Start INPUT MATERIAL

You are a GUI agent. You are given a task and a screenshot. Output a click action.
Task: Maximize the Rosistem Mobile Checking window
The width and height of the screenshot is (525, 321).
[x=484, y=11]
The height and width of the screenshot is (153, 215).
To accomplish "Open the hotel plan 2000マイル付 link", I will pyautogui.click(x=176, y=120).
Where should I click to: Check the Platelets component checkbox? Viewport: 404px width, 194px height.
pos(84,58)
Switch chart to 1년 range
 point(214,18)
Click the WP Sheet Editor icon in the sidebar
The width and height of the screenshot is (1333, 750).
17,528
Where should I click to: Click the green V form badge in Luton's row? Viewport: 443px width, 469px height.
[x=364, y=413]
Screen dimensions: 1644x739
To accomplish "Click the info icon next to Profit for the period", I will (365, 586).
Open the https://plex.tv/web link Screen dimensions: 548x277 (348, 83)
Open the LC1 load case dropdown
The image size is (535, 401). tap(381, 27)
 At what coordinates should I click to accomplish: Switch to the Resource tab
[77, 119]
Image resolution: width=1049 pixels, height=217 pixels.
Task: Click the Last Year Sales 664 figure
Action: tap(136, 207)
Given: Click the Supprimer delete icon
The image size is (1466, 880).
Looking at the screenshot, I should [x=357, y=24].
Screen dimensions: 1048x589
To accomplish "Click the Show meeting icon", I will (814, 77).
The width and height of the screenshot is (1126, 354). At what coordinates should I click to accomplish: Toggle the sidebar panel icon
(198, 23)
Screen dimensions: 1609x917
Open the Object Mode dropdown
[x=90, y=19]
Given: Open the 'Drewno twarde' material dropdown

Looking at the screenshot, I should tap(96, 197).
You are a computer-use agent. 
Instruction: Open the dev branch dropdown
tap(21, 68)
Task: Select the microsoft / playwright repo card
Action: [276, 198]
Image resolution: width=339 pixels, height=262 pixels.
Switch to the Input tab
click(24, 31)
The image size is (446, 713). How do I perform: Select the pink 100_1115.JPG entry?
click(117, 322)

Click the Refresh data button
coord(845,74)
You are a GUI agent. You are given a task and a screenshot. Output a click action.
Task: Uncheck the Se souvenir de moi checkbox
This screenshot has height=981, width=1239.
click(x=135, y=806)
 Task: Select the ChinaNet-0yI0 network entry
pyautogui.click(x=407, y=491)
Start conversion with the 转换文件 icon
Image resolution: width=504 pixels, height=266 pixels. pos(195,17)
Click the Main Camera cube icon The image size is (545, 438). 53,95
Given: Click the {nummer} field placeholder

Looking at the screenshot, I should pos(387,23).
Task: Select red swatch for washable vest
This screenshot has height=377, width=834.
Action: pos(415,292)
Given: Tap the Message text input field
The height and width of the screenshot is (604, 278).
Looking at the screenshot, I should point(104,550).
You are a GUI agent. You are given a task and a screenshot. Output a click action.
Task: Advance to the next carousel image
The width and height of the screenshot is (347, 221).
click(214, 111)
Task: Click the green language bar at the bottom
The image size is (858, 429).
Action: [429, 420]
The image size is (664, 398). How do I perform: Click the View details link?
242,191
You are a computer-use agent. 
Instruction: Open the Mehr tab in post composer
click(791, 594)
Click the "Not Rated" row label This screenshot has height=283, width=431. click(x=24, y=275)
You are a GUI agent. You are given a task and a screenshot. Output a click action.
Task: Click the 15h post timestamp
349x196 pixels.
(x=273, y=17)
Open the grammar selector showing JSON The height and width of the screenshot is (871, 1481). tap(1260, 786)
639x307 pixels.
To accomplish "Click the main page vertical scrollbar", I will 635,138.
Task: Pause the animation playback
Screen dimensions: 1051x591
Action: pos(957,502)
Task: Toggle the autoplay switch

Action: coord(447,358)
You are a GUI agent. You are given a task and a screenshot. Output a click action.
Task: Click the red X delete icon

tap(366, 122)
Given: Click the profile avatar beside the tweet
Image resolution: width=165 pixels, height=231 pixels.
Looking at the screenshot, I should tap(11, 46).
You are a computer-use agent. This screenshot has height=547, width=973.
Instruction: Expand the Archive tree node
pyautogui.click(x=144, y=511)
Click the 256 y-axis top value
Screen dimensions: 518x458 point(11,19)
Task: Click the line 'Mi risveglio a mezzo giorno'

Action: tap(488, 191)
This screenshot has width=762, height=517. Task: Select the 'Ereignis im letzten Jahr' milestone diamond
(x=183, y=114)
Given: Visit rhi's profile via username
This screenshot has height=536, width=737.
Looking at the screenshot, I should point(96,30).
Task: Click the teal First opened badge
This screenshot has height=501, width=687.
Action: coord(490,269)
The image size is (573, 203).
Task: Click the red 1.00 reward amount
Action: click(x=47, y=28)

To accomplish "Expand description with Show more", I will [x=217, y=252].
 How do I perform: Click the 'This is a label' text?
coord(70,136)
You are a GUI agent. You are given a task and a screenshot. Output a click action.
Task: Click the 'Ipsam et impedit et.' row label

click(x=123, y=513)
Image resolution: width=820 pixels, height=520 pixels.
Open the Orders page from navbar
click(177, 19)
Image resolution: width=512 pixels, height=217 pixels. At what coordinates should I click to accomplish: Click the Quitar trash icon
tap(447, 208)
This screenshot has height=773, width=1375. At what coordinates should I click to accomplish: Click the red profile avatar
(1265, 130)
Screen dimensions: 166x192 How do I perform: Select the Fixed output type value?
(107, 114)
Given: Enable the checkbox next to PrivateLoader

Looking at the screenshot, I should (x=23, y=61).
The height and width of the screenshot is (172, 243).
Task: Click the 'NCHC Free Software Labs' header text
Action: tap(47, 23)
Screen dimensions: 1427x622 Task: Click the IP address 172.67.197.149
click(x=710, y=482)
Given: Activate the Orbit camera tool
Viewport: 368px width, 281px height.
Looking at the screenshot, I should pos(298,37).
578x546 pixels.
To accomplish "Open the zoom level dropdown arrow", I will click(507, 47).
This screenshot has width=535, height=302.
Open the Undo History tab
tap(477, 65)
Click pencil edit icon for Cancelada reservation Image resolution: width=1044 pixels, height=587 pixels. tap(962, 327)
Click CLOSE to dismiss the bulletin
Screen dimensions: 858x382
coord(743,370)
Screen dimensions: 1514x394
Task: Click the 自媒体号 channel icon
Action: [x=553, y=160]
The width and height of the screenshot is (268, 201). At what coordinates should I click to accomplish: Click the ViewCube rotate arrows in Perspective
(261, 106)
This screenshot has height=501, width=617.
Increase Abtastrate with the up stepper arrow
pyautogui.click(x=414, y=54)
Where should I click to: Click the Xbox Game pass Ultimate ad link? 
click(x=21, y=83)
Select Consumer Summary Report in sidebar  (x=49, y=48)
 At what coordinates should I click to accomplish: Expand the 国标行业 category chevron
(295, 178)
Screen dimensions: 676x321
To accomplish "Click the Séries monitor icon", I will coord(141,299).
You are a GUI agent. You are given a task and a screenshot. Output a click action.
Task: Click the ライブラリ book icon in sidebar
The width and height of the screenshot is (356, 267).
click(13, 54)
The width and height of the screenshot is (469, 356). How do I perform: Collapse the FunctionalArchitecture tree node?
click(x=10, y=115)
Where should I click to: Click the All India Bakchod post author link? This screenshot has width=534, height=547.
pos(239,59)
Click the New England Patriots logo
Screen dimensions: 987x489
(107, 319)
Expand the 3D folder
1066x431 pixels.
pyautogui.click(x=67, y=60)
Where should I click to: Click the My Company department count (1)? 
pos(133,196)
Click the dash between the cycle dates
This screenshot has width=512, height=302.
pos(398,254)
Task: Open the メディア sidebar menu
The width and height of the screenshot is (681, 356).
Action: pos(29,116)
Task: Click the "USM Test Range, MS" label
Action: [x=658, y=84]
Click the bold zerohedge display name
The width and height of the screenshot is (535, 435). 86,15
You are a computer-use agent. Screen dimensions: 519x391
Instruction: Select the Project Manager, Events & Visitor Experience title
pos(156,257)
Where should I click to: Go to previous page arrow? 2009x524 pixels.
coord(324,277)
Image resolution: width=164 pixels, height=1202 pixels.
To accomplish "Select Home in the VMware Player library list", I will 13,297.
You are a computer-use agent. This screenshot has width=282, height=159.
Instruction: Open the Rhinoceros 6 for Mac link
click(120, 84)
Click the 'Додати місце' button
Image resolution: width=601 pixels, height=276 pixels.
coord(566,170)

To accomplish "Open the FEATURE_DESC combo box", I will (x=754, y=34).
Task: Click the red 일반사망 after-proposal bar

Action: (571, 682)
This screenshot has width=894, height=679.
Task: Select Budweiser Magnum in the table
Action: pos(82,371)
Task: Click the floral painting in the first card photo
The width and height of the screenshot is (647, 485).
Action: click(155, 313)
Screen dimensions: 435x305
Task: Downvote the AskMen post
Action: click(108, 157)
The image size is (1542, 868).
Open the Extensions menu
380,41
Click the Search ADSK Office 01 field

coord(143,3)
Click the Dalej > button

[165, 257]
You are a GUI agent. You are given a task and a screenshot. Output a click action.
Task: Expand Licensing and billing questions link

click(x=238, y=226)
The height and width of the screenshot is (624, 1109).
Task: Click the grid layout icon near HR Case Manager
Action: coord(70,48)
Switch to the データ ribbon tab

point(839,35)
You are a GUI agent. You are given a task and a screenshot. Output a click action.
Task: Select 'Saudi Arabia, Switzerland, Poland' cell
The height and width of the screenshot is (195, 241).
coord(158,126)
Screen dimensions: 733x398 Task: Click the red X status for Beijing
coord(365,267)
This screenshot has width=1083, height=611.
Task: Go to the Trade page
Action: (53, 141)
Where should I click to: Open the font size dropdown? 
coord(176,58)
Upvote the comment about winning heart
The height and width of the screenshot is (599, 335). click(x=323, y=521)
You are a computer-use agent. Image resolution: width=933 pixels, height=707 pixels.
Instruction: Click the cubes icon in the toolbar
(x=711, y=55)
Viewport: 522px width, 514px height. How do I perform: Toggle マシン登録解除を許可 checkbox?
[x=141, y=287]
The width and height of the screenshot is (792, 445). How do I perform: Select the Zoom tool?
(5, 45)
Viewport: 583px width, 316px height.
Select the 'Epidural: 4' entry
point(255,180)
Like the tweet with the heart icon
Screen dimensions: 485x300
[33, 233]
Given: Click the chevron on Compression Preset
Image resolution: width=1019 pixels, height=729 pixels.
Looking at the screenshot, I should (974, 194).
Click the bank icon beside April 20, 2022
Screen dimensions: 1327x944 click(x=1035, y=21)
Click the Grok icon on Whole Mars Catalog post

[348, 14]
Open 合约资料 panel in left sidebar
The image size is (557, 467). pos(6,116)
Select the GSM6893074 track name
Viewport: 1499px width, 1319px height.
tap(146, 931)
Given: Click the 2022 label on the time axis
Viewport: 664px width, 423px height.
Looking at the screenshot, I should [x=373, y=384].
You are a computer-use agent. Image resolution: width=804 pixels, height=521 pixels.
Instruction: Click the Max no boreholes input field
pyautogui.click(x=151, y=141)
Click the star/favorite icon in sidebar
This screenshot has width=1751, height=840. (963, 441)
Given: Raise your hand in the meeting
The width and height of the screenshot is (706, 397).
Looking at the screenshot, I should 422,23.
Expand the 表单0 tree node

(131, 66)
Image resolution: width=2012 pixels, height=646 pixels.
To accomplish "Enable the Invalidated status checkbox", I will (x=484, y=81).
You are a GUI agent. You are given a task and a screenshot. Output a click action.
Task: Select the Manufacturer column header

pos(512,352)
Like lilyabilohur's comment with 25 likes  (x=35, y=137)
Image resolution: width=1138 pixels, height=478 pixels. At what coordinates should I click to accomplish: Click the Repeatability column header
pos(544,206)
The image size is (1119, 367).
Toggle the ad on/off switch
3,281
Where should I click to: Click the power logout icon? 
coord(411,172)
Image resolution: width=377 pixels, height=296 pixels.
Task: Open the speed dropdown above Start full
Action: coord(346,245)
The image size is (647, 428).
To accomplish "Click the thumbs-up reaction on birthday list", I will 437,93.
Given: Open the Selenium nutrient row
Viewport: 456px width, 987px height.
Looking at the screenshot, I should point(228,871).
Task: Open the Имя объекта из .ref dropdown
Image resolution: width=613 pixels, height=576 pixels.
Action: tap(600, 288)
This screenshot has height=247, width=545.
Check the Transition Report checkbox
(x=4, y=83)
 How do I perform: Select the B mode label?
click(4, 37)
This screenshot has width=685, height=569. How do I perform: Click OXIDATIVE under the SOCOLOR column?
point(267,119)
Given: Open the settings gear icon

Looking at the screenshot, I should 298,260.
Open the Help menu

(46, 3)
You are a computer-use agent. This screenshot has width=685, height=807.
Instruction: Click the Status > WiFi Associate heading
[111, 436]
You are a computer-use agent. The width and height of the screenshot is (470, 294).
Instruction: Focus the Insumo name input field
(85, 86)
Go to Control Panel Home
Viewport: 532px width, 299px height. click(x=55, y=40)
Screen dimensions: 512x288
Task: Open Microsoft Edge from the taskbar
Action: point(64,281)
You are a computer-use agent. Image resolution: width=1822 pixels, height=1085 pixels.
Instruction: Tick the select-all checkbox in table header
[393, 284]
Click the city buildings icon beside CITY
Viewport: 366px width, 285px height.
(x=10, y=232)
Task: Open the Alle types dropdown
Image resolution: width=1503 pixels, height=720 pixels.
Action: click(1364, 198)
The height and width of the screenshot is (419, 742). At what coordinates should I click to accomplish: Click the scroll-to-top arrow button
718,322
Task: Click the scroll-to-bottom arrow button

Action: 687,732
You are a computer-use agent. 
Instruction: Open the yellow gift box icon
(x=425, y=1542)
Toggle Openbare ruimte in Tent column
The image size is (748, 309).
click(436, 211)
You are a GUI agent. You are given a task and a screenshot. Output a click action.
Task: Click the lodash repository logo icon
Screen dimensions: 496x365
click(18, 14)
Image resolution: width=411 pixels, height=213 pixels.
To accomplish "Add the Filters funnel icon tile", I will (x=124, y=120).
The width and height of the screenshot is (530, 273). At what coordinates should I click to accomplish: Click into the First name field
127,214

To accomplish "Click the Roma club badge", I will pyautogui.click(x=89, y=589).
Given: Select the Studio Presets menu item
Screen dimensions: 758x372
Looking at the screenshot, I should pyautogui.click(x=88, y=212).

End INPUT MATERIAL

**WHAT THE TASK REQUIRES**
How many lines of the records contain the string "list"? Reply with the number only.

**SOLVED PROBLEM**
2